10-1249082B 10-2016-0081911A 10-2011-0089705A 10-2009-0037085A
본 발명의 목적은 상기와 같은 종래기술의 문제점을 해결하기 위한 것으로서, 보다 구체적으로는 기존 제조방법에 비하여 흡수율이 뛰어나고, 기호도가 우수하며, 넓은 범위의 열과 pH 범위에서 안정성을 갖는 유청단백질의 가수분해물을 높은 수율로 제조할 수 있는 제조방법을 제공하는 것을 목적으로 한다.
상기 목적을 달성하기 위하여, 본 발명은 유청단백질 가수분해물의 제조방법 및 상기 제조방법에 의해 제조된 유청단백질 가수분해물을 제공한다.

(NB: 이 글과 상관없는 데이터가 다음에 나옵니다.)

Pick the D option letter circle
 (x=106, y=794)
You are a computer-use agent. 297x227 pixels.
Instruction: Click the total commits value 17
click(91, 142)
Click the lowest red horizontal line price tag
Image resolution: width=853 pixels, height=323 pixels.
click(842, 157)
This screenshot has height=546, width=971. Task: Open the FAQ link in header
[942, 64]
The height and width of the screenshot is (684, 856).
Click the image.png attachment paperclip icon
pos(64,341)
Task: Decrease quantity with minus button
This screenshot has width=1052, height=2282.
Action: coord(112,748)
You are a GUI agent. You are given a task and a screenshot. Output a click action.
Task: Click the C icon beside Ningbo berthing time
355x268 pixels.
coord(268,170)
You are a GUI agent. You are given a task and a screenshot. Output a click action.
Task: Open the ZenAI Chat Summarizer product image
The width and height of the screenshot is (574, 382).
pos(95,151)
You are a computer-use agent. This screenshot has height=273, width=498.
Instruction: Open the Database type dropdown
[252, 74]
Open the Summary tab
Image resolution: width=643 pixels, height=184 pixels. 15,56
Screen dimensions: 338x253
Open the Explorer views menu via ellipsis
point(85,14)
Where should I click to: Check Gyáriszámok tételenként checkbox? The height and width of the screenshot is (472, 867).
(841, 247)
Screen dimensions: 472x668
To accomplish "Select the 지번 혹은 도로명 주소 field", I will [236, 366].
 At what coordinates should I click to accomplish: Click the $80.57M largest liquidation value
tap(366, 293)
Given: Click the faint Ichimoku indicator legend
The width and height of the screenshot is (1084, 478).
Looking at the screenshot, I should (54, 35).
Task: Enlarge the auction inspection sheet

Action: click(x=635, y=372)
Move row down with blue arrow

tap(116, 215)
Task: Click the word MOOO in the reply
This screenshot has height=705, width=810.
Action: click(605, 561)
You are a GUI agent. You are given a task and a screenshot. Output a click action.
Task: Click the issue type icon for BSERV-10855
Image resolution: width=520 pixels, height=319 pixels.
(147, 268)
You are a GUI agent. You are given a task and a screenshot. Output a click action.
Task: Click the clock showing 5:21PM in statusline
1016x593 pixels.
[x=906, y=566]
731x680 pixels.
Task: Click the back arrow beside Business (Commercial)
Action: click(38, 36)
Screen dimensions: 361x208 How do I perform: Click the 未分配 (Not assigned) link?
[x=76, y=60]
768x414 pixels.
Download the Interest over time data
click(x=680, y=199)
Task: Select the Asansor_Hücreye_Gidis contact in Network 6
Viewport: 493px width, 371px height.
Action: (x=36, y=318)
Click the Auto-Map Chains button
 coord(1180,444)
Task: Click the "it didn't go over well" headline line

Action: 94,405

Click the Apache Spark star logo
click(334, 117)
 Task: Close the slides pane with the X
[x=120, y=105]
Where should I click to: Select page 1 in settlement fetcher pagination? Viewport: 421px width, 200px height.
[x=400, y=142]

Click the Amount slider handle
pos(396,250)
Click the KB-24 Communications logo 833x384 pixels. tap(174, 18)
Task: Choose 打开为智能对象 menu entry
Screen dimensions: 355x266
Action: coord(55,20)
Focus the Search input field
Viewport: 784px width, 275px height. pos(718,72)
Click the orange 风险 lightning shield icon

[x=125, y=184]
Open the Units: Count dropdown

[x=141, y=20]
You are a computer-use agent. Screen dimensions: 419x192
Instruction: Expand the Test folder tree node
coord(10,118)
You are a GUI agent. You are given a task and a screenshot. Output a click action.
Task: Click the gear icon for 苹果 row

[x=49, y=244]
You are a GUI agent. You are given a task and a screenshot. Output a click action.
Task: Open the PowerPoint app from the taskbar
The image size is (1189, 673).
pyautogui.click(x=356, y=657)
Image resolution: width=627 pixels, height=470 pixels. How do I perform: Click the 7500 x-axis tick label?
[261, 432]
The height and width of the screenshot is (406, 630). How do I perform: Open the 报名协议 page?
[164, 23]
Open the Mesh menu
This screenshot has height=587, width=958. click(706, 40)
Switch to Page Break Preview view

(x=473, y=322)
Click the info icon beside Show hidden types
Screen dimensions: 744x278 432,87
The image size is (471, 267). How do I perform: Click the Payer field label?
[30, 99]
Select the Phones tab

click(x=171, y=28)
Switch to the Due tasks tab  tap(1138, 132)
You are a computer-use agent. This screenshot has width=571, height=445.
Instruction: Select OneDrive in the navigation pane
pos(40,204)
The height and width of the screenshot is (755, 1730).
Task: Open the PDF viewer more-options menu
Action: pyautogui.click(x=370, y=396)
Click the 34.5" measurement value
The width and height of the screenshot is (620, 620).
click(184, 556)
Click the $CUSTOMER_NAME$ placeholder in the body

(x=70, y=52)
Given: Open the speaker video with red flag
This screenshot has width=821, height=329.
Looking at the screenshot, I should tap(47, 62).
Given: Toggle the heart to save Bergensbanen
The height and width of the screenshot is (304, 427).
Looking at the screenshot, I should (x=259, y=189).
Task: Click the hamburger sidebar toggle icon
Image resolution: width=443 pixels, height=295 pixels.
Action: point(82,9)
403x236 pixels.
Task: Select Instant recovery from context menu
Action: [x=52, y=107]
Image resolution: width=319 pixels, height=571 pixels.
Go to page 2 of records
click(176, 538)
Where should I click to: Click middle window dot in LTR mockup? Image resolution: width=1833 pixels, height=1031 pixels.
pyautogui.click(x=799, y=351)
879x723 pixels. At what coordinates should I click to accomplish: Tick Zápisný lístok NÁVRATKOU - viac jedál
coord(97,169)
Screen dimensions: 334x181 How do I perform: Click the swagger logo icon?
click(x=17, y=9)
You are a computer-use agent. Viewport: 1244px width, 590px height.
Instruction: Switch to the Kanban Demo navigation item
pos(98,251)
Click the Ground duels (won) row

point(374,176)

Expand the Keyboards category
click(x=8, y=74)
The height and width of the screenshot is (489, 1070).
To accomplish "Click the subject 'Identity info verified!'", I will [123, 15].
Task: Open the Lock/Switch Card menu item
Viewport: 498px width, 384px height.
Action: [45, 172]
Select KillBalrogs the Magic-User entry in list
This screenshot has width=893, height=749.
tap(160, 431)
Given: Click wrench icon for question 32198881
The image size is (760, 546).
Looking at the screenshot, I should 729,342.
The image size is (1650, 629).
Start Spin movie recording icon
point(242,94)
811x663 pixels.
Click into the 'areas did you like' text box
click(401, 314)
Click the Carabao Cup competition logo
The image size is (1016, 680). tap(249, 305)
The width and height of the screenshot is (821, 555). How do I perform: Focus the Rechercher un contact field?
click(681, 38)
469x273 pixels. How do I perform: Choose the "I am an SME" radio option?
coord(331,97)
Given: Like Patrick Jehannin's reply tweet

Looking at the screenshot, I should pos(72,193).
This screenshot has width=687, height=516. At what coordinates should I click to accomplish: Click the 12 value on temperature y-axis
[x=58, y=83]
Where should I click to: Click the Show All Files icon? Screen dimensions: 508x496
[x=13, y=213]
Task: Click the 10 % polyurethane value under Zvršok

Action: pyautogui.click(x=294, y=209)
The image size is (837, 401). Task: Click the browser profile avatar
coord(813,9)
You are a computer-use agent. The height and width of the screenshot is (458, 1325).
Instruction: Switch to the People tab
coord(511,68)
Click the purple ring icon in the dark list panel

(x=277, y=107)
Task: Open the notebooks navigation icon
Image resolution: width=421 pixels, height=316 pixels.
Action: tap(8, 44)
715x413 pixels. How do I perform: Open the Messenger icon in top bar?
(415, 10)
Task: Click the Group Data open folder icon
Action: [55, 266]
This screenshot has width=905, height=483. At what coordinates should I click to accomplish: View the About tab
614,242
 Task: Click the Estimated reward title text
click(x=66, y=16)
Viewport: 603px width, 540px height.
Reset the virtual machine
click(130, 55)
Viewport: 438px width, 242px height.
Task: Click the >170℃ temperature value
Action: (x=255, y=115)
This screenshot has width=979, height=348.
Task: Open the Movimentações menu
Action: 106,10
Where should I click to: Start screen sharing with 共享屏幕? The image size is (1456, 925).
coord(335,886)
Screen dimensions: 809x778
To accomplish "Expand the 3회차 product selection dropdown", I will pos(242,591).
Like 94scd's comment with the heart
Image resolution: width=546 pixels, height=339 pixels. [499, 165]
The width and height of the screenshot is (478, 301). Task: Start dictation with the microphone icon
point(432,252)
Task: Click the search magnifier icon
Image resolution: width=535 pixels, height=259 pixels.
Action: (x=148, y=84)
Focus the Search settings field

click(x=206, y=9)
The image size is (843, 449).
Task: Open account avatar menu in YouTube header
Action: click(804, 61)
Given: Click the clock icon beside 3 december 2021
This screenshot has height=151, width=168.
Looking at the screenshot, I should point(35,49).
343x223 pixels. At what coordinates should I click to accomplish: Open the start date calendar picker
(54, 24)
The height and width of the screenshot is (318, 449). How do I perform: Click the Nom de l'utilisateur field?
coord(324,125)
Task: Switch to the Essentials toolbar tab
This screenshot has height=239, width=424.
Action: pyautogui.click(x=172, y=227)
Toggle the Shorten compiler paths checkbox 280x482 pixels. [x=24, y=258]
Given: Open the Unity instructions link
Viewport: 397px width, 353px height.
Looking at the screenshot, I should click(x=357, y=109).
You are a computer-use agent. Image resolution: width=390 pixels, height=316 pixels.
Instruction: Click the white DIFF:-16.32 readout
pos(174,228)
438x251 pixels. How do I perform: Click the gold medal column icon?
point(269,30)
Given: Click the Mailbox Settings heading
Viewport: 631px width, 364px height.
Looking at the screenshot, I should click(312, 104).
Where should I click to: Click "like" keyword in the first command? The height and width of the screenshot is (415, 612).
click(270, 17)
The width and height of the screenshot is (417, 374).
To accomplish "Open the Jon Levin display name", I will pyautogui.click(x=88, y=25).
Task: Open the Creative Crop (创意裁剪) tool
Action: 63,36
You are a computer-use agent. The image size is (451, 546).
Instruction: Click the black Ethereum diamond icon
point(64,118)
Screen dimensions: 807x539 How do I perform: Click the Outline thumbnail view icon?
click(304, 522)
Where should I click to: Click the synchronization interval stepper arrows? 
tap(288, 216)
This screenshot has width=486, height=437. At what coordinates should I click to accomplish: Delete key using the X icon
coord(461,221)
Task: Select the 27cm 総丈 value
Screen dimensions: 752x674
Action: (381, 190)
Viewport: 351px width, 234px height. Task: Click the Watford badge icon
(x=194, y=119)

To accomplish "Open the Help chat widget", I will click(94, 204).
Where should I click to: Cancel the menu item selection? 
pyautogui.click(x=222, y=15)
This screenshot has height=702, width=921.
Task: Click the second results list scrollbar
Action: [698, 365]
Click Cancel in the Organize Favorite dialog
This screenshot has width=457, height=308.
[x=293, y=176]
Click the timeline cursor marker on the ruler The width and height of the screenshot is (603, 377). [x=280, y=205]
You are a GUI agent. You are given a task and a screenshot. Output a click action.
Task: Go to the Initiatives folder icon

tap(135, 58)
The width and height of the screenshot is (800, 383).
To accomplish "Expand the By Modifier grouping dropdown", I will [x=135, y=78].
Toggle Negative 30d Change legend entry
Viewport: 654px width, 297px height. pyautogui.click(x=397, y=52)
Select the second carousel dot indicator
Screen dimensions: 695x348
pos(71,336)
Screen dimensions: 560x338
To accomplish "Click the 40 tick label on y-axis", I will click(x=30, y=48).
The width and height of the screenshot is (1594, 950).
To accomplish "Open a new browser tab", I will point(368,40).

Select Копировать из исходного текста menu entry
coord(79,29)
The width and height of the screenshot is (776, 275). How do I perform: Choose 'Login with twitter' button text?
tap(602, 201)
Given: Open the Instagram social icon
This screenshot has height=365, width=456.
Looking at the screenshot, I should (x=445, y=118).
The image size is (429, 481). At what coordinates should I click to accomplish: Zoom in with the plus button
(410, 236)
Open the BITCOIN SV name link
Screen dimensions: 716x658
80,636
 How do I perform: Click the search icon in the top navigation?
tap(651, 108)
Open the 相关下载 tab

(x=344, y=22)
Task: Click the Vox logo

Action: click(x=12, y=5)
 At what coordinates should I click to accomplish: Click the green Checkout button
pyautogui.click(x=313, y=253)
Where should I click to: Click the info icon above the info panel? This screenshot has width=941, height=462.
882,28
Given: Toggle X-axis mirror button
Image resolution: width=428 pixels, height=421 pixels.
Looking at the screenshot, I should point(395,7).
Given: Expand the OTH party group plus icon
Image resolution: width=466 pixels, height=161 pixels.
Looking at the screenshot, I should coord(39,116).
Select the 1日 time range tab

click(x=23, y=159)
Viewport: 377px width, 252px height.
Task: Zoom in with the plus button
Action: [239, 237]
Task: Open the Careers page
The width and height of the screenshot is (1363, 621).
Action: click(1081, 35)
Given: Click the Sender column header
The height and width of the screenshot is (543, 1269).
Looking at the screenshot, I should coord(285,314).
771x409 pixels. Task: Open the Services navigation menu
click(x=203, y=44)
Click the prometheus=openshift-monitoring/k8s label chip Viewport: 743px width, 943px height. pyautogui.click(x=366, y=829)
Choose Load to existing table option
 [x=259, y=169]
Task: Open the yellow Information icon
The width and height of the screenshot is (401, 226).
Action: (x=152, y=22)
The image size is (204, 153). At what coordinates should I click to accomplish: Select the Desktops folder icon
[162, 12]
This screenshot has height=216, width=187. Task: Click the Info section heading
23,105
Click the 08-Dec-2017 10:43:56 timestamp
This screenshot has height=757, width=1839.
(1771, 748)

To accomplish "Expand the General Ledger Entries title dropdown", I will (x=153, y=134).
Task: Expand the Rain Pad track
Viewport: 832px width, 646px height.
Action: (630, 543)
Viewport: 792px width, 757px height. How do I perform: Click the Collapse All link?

구체적으로, 본 발명은 유청단백질 용액을 제조하는 유청단백질 용액 제조 단계; 상기 유청단백질 용액에 단백질 가수분해효소를 첨가하고, 가수분해하여 유청단백질 가수분해 용액을 제조하는 가수분해단계; 상기 유청단백질 가수분해 용액을 열처리하여 상기 유청단백질 가수분해 용액내의 가수분해 효소를 비활성화시키는 가수분해 효소비활성화 단계; 및 상기 열처리한 유청단백질 가수분해 용액을 농축 및 건조하여 유청단백질 가수분해물을 제조하는 유청단백질 가수분해물 제조단계를 포함하는 유청단백질 가수분해물의 제조방법에 관한 것이다.
보다 구체적으로, 상기 유청단백질 가수분해물의 제조방법은 유청단백질 용액을 제조하는 유청단백질 용액 제조 단계; 상기 유청단백질 용액에 트립신(Trypsin), 뉴트라제(Neutrase), 펩티다아제(Peptidase), 브로멜라인(Bromelain), 프로타맥스(Protamax), 알카라제(Alcalase),펩신(Pepsin), 플라보자임(Flavourzyme), 피신(Ficin), 파파인(Papain), 및 프로테아제(Protease)로 이루어진 군 중에서 선택된 하나 이상의 단백질 가수분해효소를 첨가하고, pH 6.5 내지 pH 7.5의 pH 조건 및 50℃ 내지 60℃의 온도 조건에서 10시간 내지 12시간 동안 가수분해하여 유청단백질 가수분해 용액을 제조하는 가수분해단계; 상기 유청단백질 가수분해 용액을 95℃ 이상의 온도 조건에서 10분 내지 30분 동안 열처리하여 상기 유청단백질 가수분해 용액내의 가수분해 효소를 비활성화시키는 가수분해효소 비활성화단계; 및 상기 열처리한 유청단백질 가수분해 용액을 농축 및 건조하여 유청단백질 가수분해물을 제조하는 유청단백질 가수분해물 제조단계를 포함하는 것일 수 있다.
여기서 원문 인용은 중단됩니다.